FACTS: Alpha C. Jaculbe is employed in Siliman Universitys Medical Center as a nurse since 1958. In 1992, Jaculbe was informed of her mandatory retirement as per the unversitys retirement plan formulated sometime in 1970 that its employees will be automatically retired upon reaching the age of 65 or after 35 years of uninterrupted service to the university. Her retirement is due a year after the notice. Jaculbe filed with the NLRC a Complaint for Termination of Service with Preliminary Injunction or Restraining Order. The Labor Arbiter found the University guilty of illegal dismissal and ordered it to reinstate Jaculbe and to pay the latter full backwages. The university appealed from the decision of the Labor Arbiter to the NLRC. The NLRC reversed the decision of the LA for lack of merit.
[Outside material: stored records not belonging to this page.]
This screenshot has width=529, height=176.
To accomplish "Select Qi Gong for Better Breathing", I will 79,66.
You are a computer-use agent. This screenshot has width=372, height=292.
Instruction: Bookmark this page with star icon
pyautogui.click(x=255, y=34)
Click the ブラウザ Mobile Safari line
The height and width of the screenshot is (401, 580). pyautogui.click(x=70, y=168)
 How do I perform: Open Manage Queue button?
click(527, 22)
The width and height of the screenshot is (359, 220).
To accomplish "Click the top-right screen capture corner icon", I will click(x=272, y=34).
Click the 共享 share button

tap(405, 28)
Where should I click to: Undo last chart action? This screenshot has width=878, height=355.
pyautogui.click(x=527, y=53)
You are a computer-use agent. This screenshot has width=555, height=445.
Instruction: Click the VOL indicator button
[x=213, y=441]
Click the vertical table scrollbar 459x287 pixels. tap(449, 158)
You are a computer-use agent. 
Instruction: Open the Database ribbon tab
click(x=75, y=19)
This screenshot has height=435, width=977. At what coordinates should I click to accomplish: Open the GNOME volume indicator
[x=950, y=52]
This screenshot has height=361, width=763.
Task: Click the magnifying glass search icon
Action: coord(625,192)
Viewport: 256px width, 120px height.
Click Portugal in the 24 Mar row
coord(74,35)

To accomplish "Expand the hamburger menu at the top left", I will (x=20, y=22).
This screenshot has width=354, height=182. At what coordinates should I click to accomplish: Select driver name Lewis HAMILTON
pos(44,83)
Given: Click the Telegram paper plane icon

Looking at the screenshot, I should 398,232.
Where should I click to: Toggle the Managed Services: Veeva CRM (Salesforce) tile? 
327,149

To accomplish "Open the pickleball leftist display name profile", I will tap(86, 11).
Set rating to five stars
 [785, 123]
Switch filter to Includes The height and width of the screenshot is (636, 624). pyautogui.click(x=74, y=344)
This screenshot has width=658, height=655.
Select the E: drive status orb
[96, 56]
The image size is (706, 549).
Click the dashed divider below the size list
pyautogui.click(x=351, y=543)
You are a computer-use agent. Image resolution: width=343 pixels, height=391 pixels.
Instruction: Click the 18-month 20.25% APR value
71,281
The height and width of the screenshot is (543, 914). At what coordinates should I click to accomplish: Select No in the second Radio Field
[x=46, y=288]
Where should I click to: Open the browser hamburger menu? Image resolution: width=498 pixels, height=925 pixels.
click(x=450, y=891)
Later, the CA also affirmed the decision of the NLRC. ISSUE: Whether or not the compulsory retirement imposed by the university through its retirement plan for its employees is against the security of tenure clause in the 1987 Constitution, and is thereby, in the form of an illegal dismissal. HELD: Yes. Anent the provisions of the Labor Code, it is not per se illegal for employers to retire its employees below the age of 65 if it is pursuant to a collective bargaining agreement or other applicable retirement contracts between the employer and the employee. RATIO: The retirement plan came into being in 1970 or 12 years after petitioner started working for university. In short, it was not part of the terms of employment to which petitioner agreed when she started working for the University. Retirement is the result of a bilateral act of the parties, a voluntary agreement between the employer and the employee whereby the latter, after reaching a certain age agrees to sever his or her employment with the former. The truth was that petitioner had no choice but to participate in the plan, given that the only way she could refrain from doing so was to resign or lose her job. It is axiomatic that employer and employee do not stand on equal footing, a situation which often

causes an employee to act out of need instead of any genuine acquiescence to the employer. This was clearly just such an instance. an employer is free to impose a retirement age less than 65 for as long as it has the employees consent having terminated petitioner solely on the basis of a provision of a retirement plan which was not freely assented to by her, respondent was guilty of illegal dismissal.